Question

The relation R in the set {1, 2, 3} given by R = {(1, 2), (2, 1)} is _______
A
Symmetric but neither reflexive nor transitive.
B
Transitive but neither reflexive nor symmetric.
C
Reflexive but neither symmetric nor transitive.
D
Symmetric and reflexive but not transitive.

Answer

**step1** Understanding the Problem

The problem asks us to determine the properties (reflexive, symmetric, transitive) of a given relation R on a specific set.
The set is {1, 2, 3}.
The relation R is given as {(1, 2), (2, 1)}.
We need to check each property for this relation.

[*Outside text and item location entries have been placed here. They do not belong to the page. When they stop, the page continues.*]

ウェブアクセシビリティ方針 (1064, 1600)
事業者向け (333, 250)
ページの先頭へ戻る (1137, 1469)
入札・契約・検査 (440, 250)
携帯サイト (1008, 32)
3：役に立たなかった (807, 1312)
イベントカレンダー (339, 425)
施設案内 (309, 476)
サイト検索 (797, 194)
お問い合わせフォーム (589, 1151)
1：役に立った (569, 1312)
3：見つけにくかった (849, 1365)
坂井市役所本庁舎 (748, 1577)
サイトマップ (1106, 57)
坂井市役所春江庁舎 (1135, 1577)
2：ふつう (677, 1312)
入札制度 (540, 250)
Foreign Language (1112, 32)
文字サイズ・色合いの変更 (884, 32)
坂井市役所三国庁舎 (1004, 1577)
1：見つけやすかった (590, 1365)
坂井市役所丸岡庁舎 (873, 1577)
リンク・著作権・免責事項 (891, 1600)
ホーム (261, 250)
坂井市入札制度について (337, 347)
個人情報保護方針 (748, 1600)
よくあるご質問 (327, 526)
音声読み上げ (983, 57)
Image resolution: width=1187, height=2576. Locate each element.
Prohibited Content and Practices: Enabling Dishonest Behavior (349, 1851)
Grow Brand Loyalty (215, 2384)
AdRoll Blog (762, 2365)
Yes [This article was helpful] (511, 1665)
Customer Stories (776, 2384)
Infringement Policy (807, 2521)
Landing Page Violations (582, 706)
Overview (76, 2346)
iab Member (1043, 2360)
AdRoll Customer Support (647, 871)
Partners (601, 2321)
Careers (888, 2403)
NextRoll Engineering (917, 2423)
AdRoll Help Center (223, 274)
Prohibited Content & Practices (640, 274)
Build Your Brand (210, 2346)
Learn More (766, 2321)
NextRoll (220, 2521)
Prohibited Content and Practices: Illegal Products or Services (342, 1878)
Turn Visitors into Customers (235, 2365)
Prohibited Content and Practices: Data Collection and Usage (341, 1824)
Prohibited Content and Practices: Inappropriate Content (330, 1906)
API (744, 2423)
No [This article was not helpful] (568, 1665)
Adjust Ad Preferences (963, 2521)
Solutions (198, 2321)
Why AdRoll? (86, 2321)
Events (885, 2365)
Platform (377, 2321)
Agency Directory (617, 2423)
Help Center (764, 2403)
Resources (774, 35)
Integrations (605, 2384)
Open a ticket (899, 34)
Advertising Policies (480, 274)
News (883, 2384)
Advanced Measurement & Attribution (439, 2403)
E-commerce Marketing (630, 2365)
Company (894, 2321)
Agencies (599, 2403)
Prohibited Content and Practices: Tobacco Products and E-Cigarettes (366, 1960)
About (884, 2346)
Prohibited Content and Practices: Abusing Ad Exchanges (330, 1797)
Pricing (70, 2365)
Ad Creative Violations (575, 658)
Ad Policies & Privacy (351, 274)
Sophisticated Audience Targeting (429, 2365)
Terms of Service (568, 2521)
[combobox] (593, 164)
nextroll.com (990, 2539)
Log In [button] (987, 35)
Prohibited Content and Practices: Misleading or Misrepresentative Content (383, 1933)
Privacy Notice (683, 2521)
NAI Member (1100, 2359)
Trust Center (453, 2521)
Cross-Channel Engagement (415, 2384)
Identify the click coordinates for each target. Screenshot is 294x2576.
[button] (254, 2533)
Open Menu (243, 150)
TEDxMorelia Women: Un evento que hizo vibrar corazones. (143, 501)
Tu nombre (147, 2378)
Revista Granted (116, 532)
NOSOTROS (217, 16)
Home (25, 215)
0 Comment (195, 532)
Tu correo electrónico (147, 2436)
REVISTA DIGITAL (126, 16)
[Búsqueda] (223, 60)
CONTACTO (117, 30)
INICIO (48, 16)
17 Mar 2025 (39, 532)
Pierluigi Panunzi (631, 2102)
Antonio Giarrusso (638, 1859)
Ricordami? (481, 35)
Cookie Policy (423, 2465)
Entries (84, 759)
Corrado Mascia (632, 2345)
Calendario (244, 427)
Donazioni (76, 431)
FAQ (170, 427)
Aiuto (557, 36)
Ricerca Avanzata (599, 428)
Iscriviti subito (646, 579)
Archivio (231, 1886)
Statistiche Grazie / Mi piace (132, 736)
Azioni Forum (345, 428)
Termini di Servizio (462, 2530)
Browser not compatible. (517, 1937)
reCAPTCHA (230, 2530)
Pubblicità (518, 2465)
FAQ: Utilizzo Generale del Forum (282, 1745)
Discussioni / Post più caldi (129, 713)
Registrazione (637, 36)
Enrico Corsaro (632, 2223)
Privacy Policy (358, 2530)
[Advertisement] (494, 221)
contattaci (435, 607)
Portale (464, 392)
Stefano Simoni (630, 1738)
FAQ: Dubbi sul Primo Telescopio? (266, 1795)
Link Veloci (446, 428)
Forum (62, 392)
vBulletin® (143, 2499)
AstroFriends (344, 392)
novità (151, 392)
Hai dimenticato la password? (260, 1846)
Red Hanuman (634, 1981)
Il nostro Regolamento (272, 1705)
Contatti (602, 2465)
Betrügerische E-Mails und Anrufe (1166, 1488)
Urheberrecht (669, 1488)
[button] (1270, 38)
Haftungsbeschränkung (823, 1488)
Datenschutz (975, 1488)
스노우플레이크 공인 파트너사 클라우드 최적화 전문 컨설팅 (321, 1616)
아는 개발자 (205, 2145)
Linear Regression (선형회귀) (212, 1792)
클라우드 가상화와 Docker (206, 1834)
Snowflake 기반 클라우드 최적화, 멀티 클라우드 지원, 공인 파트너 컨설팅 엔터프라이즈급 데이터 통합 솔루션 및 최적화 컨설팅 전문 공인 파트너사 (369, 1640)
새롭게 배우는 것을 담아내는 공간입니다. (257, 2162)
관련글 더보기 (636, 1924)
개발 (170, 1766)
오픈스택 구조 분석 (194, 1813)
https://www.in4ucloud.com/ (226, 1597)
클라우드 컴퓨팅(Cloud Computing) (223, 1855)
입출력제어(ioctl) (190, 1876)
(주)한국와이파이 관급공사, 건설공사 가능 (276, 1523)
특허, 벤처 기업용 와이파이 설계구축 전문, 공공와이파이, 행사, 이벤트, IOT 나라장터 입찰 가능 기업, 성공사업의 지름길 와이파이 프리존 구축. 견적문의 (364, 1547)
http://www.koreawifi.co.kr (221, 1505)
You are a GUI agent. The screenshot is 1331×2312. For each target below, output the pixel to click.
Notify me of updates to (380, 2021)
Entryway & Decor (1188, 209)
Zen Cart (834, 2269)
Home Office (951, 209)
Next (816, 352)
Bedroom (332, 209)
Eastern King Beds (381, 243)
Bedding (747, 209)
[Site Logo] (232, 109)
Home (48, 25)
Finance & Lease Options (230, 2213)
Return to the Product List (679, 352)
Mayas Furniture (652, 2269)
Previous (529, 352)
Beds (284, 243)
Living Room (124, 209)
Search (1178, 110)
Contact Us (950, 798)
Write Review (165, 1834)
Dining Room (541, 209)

**step2** Checking for Reflexivity

A relation is reflexive if every element in the set is related to itself. This means for the set {1, 2, 3}, the relation R must contain (1, 1), (2, 2), and (3, 3).
Let's look at the relation R = {(1, 2), (2, 1)}.
We see that (1, 1) is not in R.
We see that (2, 2) is not in R.
We see that (3, 3) is not in R.
Since not all elements are related to themselves, the relation R is not reflexive.

**step3** Checking for Symmetry

A relation is symmetric if whenever an element 'a' is related to an element 'b', then 'b' must also be related to 'a'. This means if (a, b) is in R, then (b, a) must also be in R.
Let's check the pairs in R = {(1, 2), (2, 1)}.
1. Consider the pair (1, 2) in R. We need to check if (2, 1) is also in R. Yes, (2, 1) is in R.
2. Consider the pair (2, 1) in R. We need to check if (1, 2) is also in R. Yes, (1, 2) is in R.
Since for every pair (a, b) in R, the reversed pair (b, a) is also in R, the relation R is symmetric.

**step4** Checking for Transitivity

A relation is transitive if whenever an element 'a' is related to 'b', and 'b' is related to 'c', then 'a' must also be related to 'c'. This means if (a, b) is in R and (b, c) is in R, then (a, c) must also be in R.
Let's check the pairs in R = {(1, 2), (2, 1)}.
1. Take (1, 2) from R and (2, 1) from R. Here, a=1, b=2, and c=1. For transitivity, (a, c) which is (1, 1) must be in R. However, (1, 1) is not in R.
2. Take (2, 1) from R and (1, 2) from R. Here, a=2, b=1, and c=2. For transitivity, (a, c) which is (2, 2) must be in R. However, (2, 2) is not in R.
Since the condition for transitivity is not met for these pairs, the relation R is not transitive.

**step5** Conclusion

Based on our checks:
- The relation R is not reflexive.
- The relation R is symmetric.
- The relation R is not transitive.
Therefore, the relation R is Symmetric but neither reflexive nor transitive. This matches option A.